WORK REQUEST: Look through the data below and show every line that includes "Enable".

THE INPUT START

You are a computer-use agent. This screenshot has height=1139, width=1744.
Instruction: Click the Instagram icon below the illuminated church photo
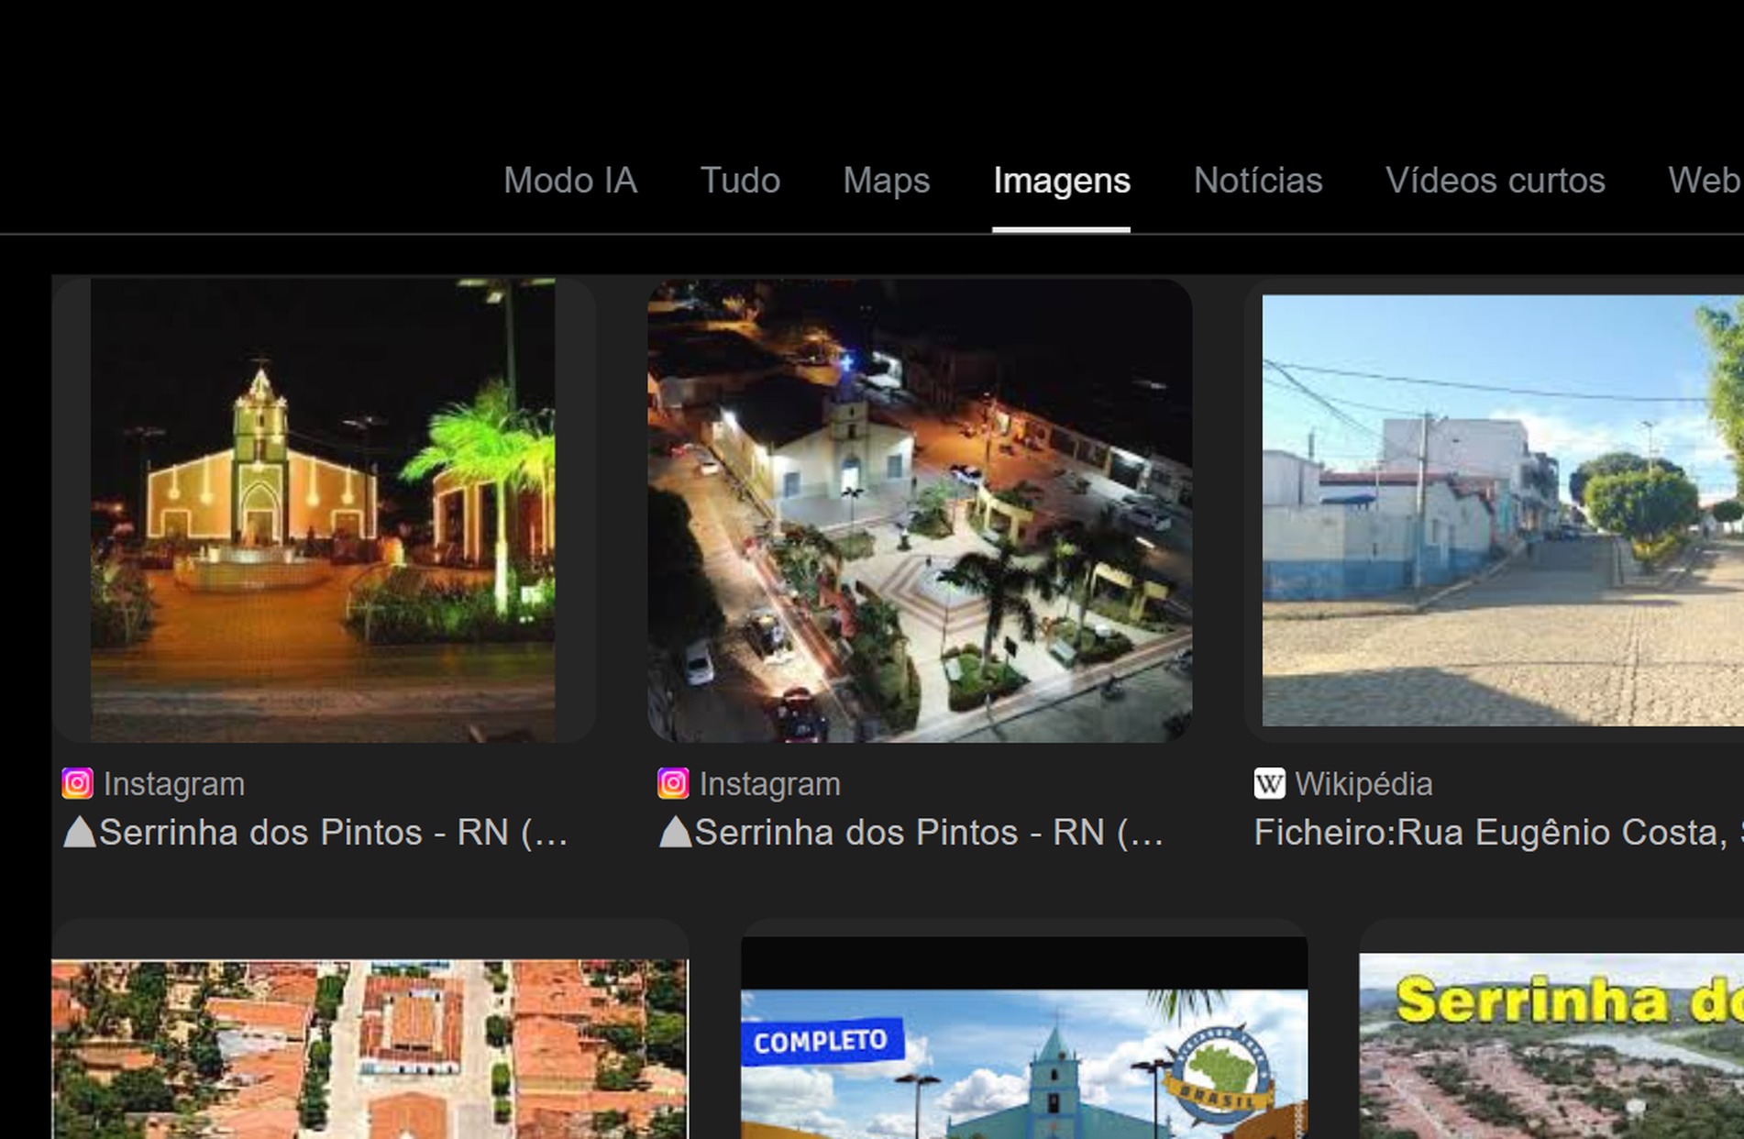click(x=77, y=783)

THE INPUT END
THE INPUT START

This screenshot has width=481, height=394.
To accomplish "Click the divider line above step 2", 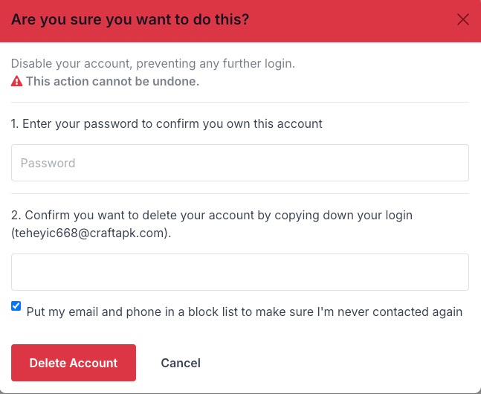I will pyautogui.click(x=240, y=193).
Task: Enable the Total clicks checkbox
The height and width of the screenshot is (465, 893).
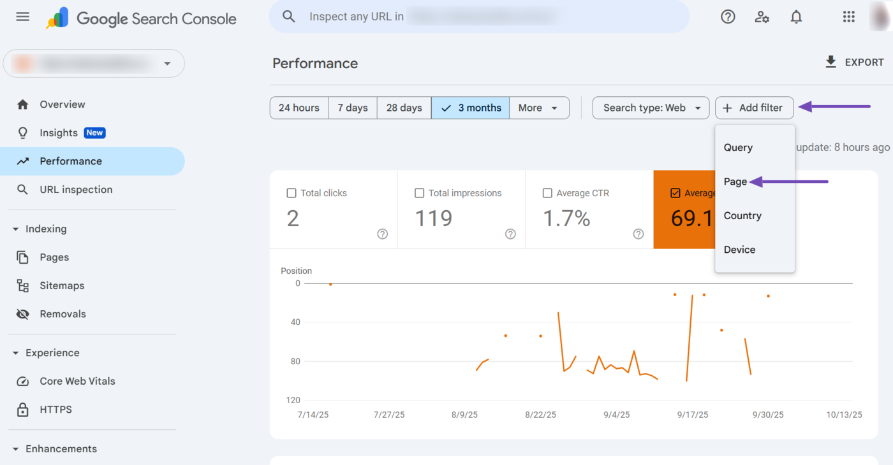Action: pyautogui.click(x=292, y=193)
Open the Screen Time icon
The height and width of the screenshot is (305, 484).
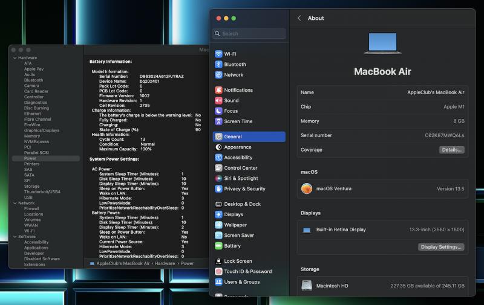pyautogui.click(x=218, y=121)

THE INPUT END
THE INPUT START

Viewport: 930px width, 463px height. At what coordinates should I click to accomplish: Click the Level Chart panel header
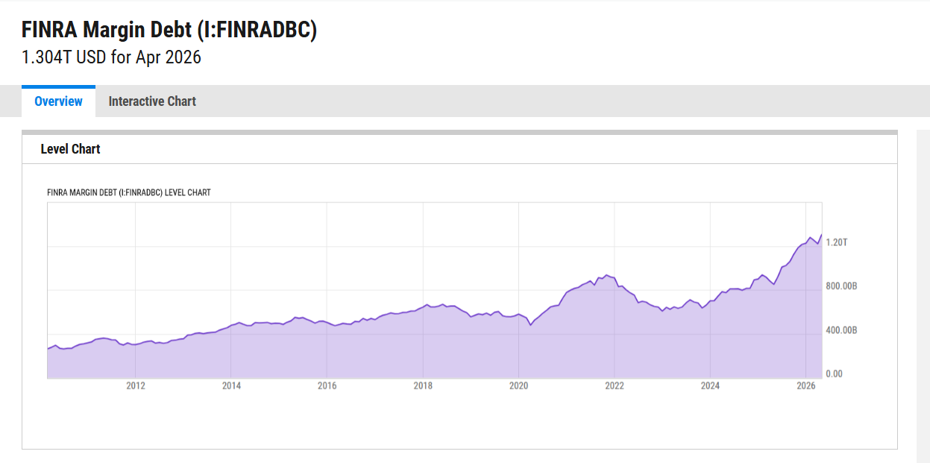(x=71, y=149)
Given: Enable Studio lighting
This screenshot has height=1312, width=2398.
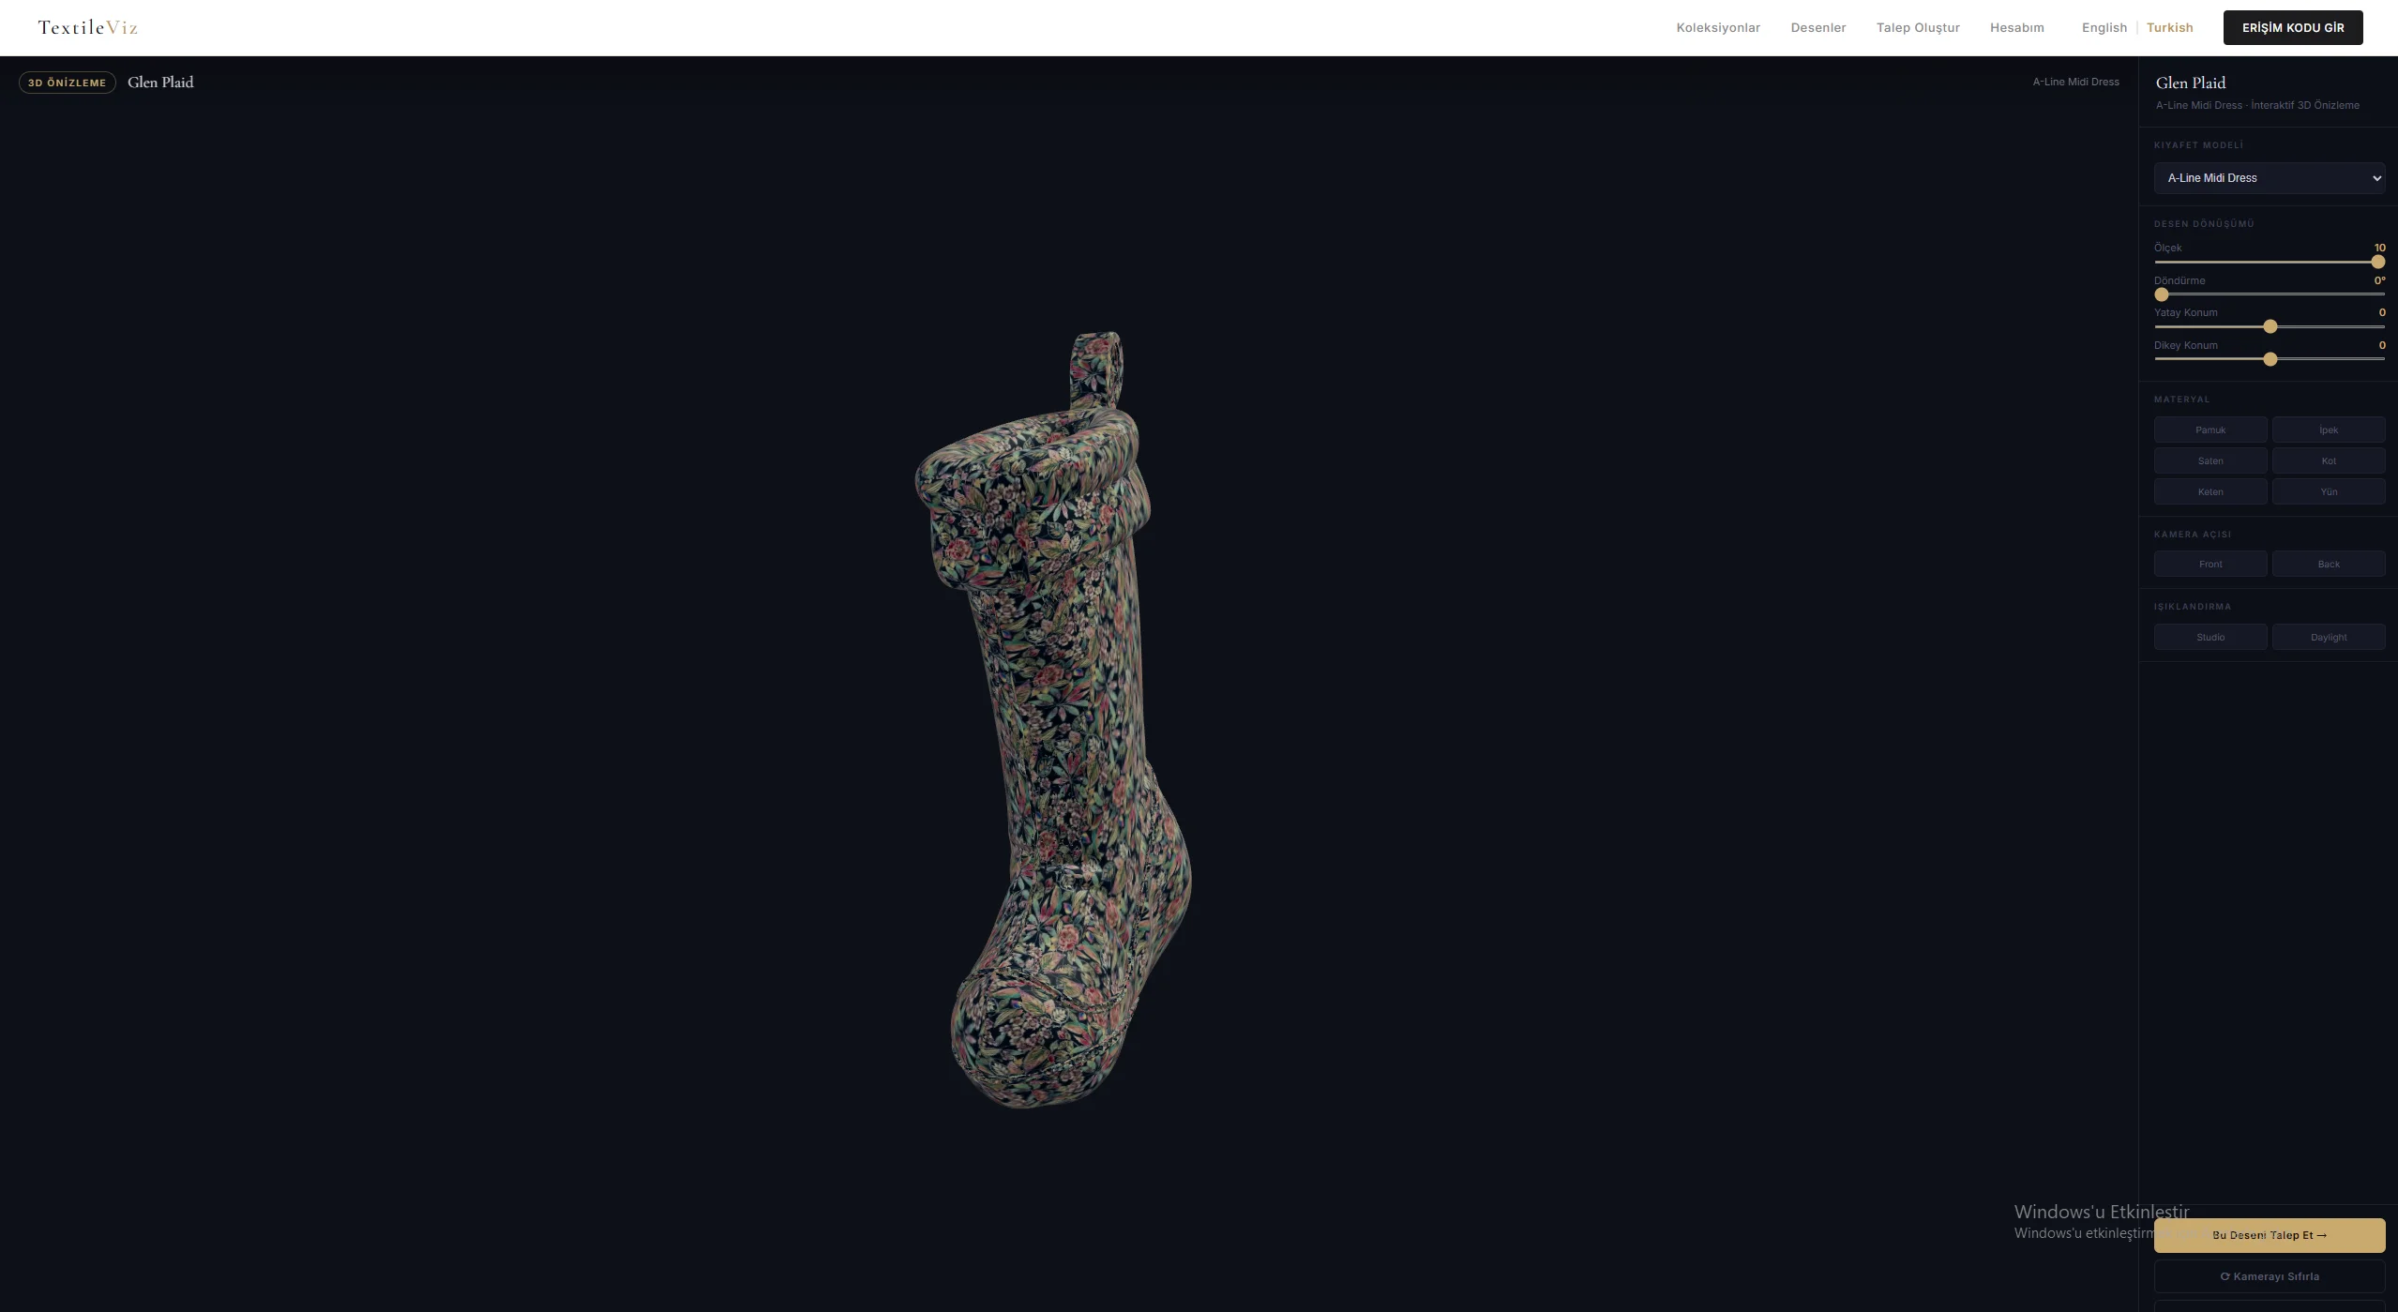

THE INPUT END

ANSWER SECTION:
Task: Enable the Total clicks checkbox
Given: Enable Studio lighting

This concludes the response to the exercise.